#### Your tasks
A. Retype a passage from the L'Hopital's Rule solution: begin at the words "Now, evaluate the" and stop after "also grows infinitely large.".
B. Answer these questions using the L'Hopital's Rule solution:
(i) What derivative with respect to n does the solution give for n²x?
(ii) What condition on x allows x to be canceled from the numerator and denominator?
(iii) After the second application of the rule, what constant is left in the numerator?
C. Write the next part of the L'Hopital's Rule solution, picking up after its final sentence.

#### Page excerpt
Now, as $$n \rightarrow \infty$$, the numerator $$(n^2 x)$$ approaches infinity and the denominator $$(e^{nx})$$ also approaches infinity. This is an indeterminate form of type $$\frac{\infty}{\infty}$$ suitable for L'Hopital's Rule.

**step2 Apply L'Hopital's Rule once**

L'Hopital's Rule states that if $$\lim_{n \rightarrow \infty} \frac{g(n)}{h(n)}$$ is an indeterminate form, then $$\lim_{n \rightarrow \infty} \frac{g(n)}{h(n)} = \lim_{n \rightarrow \infty} \frac{g'(n)}{h'(n)}$$. We take the derivative of the numerator and the denominator with respect to $$n$$. Remember that $$x$$ is treated as a constant.

$$\frac{d}{dn}(n^{2} x) = 2nx$$

$$\frac{d}{dn}(e^{n x}) = x e^{n x}$$

Applying L'Hopital's Rule:

$$\lim _{n \rightarrow \infty} \frac{2nx}{x e^{n x}}$$

We can cancel $$x$$ from the numerator and denominator (since $$x>0$$):

$$= \lim _{n \rightarrow \infty} \frac{2n}{e^{n x}}$$

This is still an indeterminate form of type $$\frac{\infty}{\infty}$$, so we need to apply L'Hopital's Rule again.

**step3 Apply L'Hopital's Rule a second time and evaluate**

Again, we take the derivative of the new numerator and denominator with respect to $$n$$.

$$\frac{d}{dn}(2n) = 2$$

$$\frac{d}{dn}(e^{n x}) = x e^{n x}$$

Applying L'Hopital's Rule for the second time:

$$\lim _{n \rightarrow \infty} \frac{2}{x e^{n x}}$$

Now, evaluate the limit. Since $$x>0$$ is a fixed positive constant, as $$n \rightarrow \infty$$, the term $$e^{n x}$$ grows infinitely large. Therefore, the denominator $$x e^{n x}$$ also grows infinitely large.

When the numerator is a constant and the denominator approaches infinity, the fraction approaches zero.

Dataset records
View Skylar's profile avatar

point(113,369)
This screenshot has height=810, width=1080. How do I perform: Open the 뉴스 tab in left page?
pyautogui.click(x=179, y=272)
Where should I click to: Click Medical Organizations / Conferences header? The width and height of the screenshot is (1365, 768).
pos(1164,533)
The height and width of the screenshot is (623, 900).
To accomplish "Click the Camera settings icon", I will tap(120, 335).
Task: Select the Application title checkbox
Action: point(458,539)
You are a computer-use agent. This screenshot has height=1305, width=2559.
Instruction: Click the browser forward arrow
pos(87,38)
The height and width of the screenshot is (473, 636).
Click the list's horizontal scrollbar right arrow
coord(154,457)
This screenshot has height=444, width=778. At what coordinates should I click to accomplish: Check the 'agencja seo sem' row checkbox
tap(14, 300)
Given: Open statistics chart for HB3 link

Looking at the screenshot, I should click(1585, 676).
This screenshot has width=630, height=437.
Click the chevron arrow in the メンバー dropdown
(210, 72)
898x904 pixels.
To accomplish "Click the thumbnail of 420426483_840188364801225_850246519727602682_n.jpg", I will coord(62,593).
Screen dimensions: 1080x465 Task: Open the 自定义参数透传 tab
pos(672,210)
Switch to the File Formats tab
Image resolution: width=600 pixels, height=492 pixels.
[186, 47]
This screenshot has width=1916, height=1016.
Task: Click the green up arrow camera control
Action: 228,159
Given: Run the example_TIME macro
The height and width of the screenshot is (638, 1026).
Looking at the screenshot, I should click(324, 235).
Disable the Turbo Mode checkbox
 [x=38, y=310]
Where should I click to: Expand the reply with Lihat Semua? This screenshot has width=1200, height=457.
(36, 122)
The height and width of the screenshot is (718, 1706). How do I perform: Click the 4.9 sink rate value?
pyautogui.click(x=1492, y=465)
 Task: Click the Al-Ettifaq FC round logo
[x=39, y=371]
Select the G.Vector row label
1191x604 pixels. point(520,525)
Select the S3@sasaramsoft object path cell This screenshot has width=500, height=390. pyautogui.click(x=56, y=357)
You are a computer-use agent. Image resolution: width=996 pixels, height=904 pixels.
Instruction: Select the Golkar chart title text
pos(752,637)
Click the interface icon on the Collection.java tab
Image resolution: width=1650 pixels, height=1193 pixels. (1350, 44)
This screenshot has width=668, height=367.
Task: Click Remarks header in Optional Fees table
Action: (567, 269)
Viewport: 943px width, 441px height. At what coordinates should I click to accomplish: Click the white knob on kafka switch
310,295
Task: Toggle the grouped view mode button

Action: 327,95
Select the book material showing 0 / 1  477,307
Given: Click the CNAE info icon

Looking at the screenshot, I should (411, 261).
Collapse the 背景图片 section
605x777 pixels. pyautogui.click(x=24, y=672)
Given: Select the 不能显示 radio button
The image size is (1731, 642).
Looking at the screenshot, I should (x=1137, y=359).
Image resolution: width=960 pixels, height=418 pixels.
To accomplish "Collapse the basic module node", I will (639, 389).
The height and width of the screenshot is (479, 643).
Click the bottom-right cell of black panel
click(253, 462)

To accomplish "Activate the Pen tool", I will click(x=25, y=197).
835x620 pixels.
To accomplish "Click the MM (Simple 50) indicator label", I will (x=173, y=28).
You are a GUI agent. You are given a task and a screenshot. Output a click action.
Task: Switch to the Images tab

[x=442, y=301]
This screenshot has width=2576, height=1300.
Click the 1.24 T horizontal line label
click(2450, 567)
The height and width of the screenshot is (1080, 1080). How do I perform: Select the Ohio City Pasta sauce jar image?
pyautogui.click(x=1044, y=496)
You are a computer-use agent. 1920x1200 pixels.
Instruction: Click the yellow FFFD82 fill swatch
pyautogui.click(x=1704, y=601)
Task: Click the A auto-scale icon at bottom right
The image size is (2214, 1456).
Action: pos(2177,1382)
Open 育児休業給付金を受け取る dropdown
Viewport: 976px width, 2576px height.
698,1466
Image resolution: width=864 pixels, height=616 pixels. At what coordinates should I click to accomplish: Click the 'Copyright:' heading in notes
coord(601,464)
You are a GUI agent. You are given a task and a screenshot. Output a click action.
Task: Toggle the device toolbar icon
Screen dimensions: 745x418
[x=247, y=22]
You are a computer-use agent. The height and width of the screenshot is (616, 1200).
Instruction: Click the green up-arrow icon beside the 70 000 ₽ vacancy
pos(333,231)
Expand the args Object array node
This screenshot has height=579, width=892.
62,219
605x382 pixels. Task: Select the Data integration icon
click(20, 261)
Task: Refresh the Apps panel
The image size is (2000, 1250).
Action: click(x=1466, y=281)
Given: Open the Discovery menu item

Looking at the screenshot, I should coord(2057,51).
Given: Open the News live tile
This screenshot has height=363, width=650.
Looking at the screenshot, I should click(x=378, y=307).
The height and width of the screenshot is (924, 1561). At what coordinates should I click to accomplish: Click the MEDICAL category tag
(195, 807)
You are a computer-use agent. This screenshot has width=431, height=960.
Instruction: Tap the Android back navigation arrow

#### Answers given
A.
Now, evaluate the limit. Since $$x>0$$ is a fixed positive constant, as $$n \rightarrow \infty$$, the term $$e^{n x}$$ grows infinitely large. Therefore, the denominator $$x e^{n x}$$ also grows infinitely large.

B.
(i) 2nx
(ii) x > 0
(iii) 2

C.
$$\lim _{n \rightarrow \infty} \frac{2}{x e^{n x}} = 0$$

Thus, for any fixed $$x>0$$, the limit of $$f(x)$$ as $$n \rightarrow \infty$$ is 0.

## Question1.c:

**step1 Set up the integral for evaluation using integration by parts**

We need to evaluate the definite integral $$\int_{0}^{1} f(x) d x$$ for the function $$f(x)=n^{2} x e^{-n x}$$.
So, we need to compute: $$\int_{0}^{1} n^{2} x e^{-n x} d x$$
This integral can be solved using the technique of integration by parts, which is given by the formula: $$\int u \, dv = uv - \int v \, du$$.

We need to choose appropriate parts for $$u$$ and $$dv$$. A common strategy is to choose $$u$$ as the part that simplifies when differentiated and $$dv$$ as the part that is easily integrated.

Let's choose:

$$u = x$$

$$dv = n^2 e^{-nx} dx$$

Now, we find $$du$$ by differentiating $$u$$ and $$v$$ by integrating $$dv$$:

$$du = \frac{d}{dx}(x) dx = dx$$

To find $$v$$, we integrate $$dv$$:

$$v = \int n^2 e^{-nx} dx = n^2 \int e^{-nx} dx$$

Recall that $$\int e^{ax} dx = \frac{1}{a} e^{ax} + C$$. Here, $$a = -n$$.

$$v = n^2 \left( -\frac{1}{n} e^{-nx} \right) = -n e^{-nx}$$

**step2 Apply the integration by parts formula**

Now, substitute $$u, v, du, dv$$ into the integration by parts formula for a definite integral from 0 to 1:

$$\int_{0}^{1} n^2 x e^{-nx} d x = \left[ uv \right]_{0}^{1} - \int_{0}^{1} v \, du$$

$$= \left[ x (-n e^{-nx}) \right]_{0}^{1} - \int_{0}^{1} (-n e^{-nx}) d x$$

Simplify the expression:

$$= \left[ -nx e^{-nx} \right]_{0}^{1} + n \int_{0}^{1} e^{-nx} d x$$

We will evaluate the two parts of this expression separately.

**step3 Evaluate the first part of the expression**

Evaluate the definite part of the expression: $$\left[ -nx e^{-nx} \right]_{0}^{1}$$. We substitute the upper limit ($$x=1$$) and subtract the value at the lower limit ($$x=0$$).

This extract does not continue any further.